Chapter 10: The Friends of Shanghai Street

 •  5 min. read  •  grade level: 8
 
Not long after Hong Kong fell, when we were living unknown to the Japanese in our flat on Taam Kung Road, we had a visit from several Chinese gentlemen, one of whom―stout and very respectable― was a former teacher at a language school. Now, of course, his means of livelihood was gone; he had a large family and was in need. He had a life insurance policy from some foreign company, and hoped that we might know some means by which he could realize on it. Needless to say, we had no means of helping him, but he was a Christian and we talked with him and asked him to call again.
When he came again, however, we scarcely knew him, he had grown so thin. His clothes hung on him as on a scarecrow. His wife was with him too—one of the bravest little women I ever knew, and his eldest son, a fine boy of seventeen. They had also a girl of fourteen, another boy of twelve and two very little girls. They had known comfort and security all their lives, but now found themselves facing starvation. They were Christians, but had never experienced much testing of faith before. However, they kept on trusting in the Lord, and struggled to make a living. The eldest boy accepted an offer of the Japanese to go and work as a laborer in Hainan. His mother was to receive fifteen yen a month for his work, which was really slave labor. So, off he went, bitterly missed by his parents, and no letters came back, but as long as his mother received the fifteen yen, she knew that he was alive. After some months, however, the official at the office, where she went each month to draw her fifteen yen, said that there was no money coming to her that month. Soon afterward they received a letter from their boy, saying that he had been in an accident and had lost a finger, so had been unable to work that month, but was now better. A few months later, however, the payments ceased entirely, without explanation or any word of their boy. He was missing, and they grieved sorely.
Meanwhile the eldest girl had gone to work for a rich Chinese family in Hong Kong, but she soon fell sick of dysentery, and the mother asked us to pray for her. A few days later she came again—a stony look in her face, without tears or sign of emotion she said, “I have come to tell you that you need not pray for my daughter any longer. She has gone to heaven.”
I tried to comfort her, but she seemed stunned. Suddenly, with a burst of tears she exclaimed: “Oh, how she suffered! I was glad when she was gone.”
Not long after, this Christian man had beri-beri so badly that he could not walk. We feared that the end had come for the little family, but an unknown friend turned up who paid for Vitamin B medicine for him and he became very much better. The boy of twelve sold candies or cigarettes on the streets from dawn till late at night, and managed to earn a little.
At this time there was quite a lot of Indian corn on the market, which his wife learned to cook with a pinch of borax in the water, which softened it and made it puff up like popcorn. This was served with a little weak sugar, and she had a stall with a few bowls where she sold it. For a time she had quite a nice business, but then one day she came to us in tears. A Japanese soldier had come along, kicked the stall to pieces, broke all the bowls, and threw out the potful of cooked corn. We were thankful that we had a little money on hand to help her, but she did not attempt to sell corn again.
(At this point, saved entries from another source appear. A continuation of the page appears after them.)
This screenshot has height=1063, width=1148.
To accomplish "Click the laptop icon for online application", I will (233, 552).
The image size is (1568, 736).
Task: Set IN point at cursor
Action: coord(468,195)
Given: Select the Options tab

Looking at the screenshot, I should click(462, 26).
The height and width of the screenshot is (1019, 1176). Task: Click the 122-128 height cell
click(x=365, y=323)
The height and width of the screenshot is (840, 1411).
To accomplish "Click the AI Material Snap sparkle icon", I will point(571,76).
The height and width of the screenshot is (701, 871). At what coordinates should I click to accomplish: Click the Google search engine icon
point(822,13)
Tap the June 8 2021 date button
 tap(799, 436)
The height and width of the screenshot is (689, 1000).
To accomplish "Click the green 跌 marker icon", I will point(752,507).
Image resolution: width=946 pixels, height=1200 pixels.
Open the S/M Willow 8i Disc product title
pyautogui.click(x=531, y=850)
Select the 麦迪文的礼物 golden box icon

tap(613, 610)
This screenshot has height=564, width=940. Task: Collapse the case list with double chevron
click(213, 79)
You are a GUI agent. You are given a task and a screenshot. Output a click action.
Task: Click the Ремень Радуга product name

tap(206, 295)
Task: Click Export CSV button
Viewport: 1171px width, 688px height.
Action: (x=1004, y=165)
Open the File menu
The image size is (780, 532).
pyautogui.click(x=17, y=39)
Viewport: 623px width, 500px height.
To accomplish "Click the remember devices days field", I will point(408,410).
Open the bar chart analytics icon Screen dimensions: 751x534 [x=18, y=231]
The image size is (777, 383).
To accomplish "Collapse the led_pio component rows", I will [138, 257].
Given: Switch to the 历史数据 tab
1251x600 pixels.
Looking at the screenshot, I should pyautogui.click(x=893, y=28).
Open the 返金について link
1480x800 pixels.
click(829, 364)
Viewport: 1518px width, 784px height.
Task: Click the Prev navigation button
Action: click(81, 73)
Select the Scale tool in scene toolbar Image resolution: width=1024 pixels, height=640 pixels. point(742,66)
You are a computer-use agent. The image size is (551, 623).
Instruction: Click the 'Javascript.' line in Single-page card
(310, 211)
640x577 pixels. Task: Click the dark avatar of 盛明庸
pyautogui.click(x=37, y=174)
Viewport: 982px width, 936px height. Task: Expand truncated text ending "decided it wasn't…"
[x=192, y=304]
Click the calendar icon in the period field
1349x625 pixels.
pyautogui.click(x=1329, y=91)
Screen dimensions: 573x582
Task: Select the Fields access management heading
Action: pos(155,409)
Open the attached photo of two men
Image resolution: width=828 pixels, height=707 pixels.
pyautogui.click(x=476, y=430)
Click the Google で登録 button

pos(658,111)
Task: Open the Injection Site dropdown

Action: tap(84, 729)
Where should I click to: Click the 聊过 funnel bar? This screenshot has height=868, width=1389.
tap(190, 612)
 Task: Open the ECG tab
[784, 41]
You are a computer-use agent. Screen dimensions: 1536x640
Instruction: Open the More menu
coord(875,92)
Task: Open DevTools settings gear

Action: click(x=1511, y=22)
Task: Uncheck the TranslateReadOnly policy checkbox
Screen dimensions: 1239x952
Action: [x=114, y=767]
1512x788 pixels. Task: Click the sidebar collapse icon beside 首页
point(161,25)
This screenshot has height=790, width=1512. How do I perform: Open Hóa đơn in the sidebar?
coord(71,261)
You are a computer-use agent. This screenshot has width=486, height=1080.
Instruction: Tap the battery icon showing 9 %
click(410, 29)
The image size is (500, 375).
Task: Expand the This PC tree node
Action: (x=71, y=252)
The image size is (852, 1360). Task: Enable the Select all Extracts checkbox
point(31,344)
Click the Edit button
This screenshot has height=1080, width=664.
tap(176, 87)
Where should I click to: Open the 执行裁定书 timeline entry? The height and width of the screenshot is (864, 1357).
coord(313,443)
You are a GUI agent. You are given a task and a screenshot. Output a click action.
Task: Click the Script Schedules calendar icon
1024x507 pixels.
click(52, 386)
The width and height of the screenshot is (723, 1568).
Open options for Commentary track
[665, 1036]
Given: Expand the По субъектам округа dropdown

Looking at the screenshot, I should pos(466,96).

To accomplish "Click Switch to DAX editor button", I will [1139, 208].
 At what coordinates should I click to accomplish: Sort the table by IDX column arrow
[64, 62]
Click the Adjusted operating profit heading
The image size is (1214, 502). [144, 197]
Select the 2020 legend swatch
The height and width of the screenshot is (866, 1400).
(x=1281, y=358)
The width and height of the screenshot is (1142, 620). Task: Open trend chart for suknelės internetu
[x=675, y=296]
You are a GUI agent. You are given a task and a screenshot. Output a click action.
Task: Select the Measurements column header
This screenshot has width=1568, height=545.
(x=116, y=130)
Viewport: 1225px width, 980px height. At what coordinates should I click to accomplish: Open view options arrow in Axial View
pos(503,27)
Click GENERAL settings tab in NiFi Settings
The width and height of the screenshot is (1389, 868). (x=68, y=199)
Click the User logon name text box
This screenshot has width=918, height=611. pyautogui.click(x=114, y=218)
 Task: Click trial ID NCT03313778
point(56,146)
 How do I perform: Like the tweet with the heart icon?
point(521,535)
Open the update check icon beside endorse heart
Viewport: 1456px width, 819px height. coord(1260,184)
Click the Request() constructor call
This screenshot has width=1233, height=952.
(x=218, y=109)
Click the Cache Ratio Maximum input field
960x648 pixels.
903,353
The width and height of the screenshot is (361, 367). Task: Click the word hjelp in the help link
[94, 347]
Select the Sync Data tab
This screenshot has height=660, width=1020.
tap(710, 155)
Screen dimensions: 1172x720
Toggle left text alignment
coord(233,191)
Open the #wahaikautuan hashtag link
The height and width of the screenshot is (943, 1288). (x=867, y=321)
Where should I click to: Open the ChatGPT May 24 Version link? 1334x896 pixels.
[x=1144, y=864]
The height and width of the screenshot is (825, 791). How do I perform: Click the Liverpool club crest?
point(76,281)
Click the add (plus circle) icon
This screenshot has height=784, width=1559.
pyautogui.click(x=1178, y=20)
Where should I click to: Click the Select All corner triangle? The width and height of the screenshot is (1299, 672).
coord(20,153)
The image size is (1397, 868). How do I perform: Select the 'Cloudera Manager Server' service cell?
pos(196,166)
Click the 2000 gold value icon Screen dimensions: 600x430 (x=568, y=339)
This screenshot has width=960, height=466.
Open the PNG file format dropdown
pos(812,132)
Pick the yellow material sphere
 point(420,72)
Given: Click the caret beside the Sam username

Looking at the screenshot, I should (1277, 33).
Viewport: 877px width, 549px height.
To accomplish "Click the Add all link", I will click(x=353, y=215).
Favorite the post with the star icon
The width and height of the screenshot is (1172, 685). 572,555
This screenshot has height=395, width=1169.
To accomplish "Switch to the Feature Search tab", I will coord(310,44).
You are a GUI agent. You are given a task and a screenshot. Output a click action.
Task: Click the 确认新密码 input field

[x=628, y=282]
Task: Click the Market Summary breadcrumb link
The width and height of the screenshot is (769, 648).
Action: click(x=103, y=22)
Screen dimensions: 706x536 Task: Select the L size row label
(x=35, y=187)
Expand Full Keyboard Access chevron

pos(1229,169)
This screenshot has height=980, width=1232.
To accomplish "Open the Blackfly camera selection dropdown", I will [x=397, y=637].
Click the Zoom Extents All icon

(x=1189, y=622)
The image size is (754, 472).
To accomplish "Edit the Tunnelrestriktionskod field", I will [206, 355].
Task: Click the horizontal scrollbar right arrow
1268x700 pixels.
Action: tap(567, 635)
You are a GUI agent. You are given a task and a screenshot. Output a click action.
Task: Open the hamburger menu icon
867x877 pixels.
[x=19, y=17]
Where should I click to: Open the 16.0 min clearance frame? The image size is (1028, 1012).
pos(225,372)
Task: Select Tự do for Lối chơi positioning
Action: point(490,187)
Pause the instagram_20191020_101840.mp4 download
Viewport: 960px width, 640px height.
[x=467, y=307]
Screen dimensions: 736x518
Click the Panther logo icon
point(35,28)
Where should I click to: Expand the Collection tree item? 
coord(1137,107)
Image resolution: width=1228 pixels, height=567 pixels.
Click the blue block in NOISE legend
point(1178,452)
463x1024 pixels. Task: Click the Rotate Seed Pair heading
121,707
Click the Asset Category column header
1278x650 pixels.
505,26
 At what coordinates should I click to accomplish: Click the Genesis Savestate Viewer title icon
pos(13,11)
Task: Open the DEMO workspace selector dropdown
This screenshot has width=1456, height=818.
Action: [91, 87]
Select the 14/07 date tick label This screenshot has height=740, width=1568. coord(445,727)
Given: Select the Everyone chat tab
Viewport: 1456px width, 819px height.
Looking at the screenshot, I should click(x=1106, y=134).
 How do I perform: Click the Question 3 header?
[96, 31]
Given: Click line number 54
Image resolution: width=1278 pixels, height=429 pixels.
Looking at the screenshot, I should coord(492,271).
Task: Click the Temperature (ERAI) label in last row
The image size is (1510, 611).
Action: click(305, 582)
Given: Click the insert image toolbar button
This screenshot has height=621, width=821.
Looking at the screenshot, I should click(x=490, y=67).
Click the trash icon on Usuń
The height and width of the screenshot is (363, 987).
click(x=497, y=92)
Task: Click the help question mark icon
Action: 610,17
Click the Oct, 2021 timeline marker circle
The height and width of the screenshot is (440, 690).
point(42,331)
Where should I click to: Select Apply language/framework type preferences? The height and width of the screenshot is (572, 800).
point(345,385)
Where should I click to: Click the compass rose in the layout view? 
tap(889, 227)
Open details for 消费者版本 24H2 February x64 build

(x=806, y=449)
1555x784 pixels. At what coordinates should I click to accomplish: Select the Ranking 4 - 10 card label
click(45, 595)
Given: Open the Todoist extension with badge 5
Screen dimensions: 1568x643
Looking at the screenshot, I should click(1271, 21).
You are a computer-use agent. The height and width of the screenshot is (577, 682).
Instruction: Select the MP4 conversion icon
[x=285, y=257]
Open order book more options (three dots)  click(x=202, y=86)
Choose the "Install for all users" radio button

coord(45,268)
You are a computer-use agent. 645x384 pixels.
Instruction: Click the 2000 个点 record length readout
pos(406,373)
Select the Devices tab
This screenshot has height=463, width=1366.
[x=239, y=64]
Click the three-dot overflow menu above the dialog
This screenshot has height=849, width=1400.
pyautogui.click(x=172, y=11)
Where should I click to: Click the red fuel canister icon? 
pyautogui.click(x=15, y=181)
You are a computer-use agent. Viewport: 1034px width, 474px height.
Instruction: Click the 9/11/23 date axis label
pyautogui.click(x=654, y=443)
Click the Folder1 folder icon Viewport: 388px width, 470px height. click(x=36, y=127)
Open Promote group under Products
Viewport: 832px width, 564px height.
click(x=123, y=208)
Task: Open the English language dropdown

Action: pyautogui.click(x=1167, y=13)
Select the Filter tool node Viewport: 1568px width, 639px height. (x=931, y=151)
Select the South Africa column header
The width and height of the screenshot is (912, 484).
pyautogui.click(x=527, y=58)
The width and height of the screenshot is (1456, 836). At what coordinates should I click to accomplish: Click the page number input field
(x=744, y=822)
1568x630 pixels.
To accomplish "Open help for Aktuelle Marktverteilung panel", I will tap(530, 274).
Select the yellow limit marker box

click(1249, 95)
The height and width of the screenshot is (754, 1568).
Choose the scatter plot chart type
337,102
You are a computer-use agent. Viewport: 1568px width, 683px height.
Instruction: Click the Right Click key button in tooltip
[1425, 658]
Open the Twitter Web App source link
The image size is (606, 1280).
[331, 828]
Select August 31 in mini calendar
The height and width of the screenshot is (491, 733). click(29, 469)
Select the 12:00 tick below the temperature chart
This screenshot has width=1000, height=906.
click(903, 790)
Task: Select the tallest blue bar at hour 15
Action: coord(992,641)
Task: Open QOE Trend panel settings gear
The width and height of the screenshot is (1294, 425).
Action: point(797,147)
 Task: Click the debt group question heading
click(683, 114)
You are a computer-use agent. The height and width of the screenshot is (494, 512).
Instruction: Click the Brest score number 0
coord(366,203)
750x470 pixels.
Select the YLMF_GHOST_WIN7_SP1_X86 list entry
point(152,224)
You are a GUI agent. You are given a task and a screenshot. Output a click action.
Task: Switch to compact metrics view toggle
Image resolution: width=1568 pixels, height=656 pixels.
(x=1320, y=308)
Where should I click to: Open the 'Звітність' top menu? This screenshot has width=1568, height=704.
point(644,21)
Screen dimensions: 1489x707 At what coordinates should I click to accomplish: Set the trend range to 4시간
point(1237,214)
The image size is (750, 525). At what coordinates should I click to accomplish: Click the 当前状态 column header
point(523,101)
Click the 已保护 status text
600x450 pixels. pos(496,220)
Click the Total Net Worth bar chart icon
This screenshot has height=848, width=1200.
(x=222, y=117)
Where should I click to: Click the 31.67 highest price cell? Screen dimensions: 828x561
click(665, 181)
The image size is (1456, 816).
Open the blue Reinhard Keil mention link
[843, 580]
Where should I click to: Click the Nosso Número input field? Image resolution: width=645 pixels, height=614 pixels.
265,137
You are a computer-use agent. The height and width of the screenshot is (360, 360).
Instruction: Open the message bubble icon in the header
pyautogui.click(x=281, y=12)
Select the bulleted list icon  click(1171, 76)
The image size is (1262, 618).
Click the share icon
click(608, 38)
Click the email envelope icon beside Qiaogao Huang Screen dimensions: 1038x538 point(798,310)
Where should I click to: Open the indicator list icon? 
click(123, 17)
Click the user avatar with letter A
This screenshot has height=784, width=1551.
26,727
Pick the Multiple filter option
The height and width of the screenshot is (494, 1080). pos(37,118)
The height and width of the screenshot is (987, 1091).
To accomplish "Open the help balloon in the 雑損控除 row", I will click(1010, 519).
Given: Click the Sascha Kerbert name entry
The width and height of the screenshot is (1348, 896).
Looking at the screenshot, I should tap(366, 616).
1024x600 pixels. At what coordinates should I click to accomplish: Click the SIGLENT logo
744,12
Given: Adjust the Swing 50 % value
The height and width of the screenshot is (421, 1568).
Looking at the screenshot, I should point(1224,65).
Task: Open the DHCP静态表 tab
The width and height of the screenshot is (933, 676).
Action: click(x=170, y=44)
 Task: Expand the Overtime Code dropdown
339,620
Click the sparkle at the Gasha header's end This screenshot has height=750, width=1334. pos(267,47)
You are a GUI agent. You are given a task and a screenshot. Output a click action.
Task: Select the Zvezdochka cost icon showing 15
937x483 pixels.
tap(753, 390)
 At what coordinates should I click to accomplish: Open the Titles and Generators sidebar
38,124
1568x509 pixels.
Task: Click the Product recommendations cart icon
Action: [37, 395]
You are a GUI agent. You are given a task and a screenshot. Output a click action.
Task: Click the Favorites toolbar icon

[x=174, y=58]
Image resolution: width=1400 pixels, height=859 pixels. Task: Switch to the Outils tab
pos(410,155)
We often wondered how they ever managed, but while many starved to death, the Lord provided for His poor, weak, and sorrowing children. Sometimes the same kind, Chinese, Christian business man who helped us, would also help this family.
Some time after this, the wife began to work for the Japanese. They had sent out a call for women to carry five-gallon tins of gasoline from the gas tanks at Shamshuipo and Lycheekok and load them on junks. No doubt they realized that American planes would soon come to bomb the gas installations, and wished to save as much as they could. It was heavy work, but there was a free lunch, and she could earn more than by selling cakes at the door. This went on for a while and then the expected happened. American planes bombed the gas installations exceedingly accurately, and the fire and smoke from the explosion mounted up to heaven.
She and the other women ran for their lives when they saw what was coming, but their bare arms were terribly burned. The Japanese overseer assured them that when they were better, he would find some work for them again, but he did not give them a cent to support them in the meantime. They had to find their own ointment and bandages. This happened just before we left. Her arms were getting better and we left them what money we could spare, but we have had no word of them since.